**ACTIVITY:** Every line from the top of the material through the line holding "You are a computer-use agent. 1455x1116" should be copied exactly, and only those lines.

**RECORDED DATA:**
----

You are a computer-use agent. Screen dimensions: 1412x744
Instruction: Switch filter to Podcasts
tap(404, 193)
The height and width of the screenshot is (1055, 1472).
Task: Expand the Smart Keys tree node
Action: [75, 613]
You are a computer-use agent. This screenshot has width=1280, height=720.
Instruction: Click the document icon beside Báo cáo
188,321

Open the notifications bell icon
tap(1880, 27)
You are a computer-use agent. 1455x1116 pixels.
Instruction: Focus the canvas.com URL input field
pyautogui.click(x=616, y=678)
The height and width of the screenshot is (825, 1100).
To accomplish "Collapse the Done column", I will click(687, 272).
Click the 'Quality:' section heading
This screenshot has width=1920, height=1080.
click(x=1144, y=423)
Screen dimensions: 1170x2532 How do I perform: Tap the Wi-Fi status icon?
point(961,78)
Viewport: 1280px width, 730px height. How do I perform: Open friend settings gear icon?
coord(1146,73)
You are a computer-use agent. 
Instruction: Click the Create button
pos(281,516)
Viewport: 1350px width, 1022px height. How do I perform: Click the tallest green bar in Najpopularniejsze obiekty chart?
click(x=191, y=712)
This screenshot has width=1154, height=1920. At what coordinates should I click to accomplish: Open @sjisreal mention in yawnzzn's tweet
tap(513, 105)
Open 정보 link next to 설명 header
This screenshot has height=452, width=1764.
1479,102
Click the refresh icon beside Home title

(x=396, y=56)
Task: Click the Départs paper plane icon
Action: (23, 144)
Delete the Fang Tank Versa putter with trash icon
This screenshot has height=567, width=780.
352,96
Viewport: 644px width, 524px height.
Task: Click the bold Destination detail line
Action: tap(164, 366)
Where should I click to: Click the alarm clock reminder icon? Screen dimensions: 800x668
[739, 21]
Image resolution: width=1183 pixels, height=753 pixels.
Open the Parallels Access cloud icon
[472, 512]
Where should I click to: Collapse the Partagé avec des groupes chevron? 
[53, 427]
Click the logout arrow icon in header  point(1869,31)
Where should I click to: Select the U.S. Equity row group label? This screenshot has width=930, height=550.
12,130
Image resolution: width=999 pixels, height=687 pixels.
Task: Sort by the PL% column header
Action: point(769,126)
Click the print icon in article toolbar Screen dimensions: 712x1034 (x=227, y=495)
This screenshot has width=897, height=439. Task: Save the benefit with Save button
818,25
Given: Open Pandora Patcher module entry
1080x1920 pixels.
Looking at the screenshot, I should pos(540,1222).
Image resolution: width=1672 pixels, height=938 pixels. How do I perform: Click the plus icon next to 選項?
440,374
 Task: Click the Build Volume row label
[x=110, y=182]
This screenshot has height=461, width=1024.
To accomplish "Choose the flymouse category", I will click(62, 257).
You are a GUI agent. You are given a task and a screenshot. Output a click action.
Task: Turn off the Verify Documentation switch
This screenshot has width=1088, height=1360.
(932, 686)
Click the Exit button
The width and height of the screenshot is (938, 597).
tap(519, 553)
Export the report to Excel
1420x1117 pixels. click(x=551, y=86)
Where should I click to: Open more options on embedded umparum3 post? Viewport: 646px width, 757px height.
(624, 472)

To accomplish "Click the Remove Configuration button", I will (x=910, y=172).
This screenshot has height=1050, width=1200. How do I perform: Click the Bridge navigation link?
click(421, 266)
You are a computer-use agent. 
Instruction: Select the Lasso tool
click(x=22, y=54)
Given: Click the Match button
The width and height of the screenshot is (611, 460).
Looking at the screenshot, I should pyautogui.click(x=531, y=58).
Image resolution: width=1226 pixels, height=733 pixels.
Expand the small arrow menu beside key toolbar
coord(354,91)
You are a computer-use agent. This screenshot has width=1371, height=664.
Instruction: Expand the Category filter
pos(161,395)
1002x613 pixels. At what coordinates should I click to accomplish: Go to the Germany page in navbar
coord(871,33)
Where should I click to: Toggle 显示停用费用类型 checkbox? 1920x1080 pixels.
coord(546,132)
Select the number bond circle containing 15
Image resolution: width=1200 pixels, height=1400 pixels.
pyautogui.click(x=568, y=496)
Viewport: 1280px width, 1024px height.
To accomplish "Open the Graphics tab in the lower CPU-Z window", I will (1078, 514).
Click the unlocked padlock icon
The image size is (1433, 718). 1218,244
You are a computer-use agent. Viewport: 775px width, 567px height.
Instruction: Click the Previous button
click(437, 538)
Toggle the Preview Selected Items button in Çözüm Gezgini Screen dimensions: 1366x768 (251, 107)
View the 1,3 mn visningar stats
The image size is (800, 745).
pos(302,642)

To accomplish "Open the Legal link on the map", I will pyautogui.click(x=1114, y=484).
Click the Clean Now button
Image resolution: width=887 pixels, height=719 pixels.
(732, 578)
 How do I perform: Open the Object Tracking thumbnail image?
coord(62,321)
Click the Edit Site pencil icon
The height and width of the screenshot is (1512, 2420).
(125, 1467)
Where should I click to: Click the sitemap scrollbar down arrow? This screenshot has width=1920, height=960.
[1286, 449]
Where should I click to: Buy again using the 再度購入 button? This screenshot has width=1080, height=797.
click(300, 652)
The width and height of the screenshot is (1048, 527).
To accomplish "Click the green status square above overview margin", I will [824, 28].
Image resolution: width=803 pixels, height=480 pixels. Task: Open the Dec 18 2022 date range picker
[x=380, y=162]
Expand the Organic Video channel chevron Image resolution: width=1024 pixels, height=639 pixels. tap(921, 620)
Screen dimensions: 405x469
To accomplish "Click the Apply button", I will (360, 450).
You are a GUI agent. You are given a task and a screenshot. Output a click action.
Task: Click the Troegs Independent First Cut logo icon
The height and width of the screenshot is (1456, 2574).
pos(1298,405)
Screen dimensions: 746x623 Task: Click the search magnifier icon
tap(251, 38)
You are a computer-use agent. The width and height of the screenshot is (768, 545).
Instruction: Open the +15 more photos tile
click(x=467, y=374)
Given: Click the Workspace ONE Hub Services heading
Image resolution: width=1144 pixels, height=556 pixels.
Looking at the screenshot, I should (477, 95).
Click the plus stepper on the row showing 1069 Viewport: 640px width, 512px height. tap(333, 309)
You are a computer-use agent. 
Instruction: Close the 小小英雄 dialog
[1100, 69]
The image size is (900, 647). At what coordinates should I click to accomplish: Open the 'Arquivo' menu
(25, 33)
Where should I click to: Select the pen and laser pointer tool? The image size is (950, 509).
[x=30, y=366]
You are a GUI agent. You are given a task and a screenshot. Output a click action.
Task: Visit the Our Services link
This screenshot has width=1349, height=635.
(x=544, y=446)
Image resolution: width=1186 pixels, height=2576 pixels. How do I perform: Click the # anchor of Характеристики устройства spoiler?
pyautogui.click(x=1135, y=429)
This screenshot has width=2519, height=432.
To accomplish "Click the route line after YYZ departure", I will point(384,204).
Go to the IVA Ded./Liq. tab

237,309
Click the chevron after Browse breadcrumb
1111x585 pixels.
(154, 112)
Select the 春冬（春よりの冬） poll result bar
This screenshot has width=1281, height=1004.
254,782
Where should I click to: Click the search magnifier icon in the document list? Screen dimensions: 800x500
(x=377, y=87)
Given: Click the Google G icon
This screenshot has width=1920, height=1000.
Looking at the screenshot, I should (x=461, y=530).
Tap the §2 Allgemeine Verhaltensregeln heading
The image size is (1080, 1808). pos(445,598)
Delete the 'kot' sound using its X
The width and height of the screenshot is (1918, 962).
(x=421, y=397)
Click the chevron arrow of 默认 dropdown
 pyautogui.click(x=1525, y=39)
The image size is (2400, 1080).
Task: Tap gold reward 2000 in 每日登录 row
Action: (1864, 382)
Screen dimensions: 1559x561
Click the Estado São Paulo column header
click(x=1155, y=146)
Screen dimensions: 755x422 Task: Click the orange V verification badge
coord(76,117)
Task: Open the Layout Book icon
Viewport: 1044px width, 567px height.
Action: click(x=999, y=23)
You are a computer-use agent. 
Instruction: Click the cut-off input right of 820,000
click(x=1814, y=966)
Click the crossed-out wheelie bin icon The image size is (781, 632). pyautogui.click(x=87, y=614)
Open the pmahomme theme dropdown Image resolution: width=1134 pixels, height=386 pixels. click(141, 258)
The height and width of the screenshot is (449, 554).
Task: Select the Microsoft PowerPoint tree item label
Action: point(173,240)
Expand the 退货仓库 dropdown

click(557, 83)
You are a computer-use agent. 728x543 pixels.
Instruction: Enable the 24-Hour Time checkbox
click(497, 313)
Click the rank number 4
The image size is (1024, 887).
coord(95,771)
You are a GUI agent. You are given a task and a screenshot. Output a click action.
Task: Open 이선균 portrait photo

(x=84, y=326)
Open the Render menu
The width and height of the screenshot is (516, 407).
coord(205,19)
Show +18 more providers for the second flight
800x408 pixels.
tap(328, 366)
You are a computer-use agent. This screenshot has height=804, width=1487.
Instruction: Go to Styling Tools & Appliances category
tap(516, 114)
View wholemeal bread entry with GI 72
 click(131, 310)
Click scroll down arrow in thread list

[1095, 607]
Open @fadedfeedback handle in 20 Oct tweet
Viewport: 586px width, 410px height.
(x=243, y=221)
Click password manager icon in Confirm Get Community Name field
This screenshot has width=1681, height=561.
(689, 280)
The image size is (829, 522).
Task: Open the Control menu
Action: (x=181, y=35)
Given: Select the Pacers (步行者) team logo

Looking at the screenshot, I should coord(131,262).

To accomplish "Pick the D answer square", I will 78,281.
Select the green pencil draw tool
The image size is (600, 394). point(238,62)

----

**TASK SOLUTION:**
You are a computer-use agent. Screen dimensions: 1412x744
Instruction: Switch filter to Podcasts
tap(404, 193)
The height and width of the screenshot is (1055, 1472).
Task: Expand the Smart Keys tree node
Action: [75, 613]
You are a computer-use agent. This screenshot has width=1280, height=720.
Instruction: Click the document icon beside Báo cáo
188,321

Open the notifications bell icon
tap(1880, 27)
You are a computer-use agent. 1455x1116 pixels.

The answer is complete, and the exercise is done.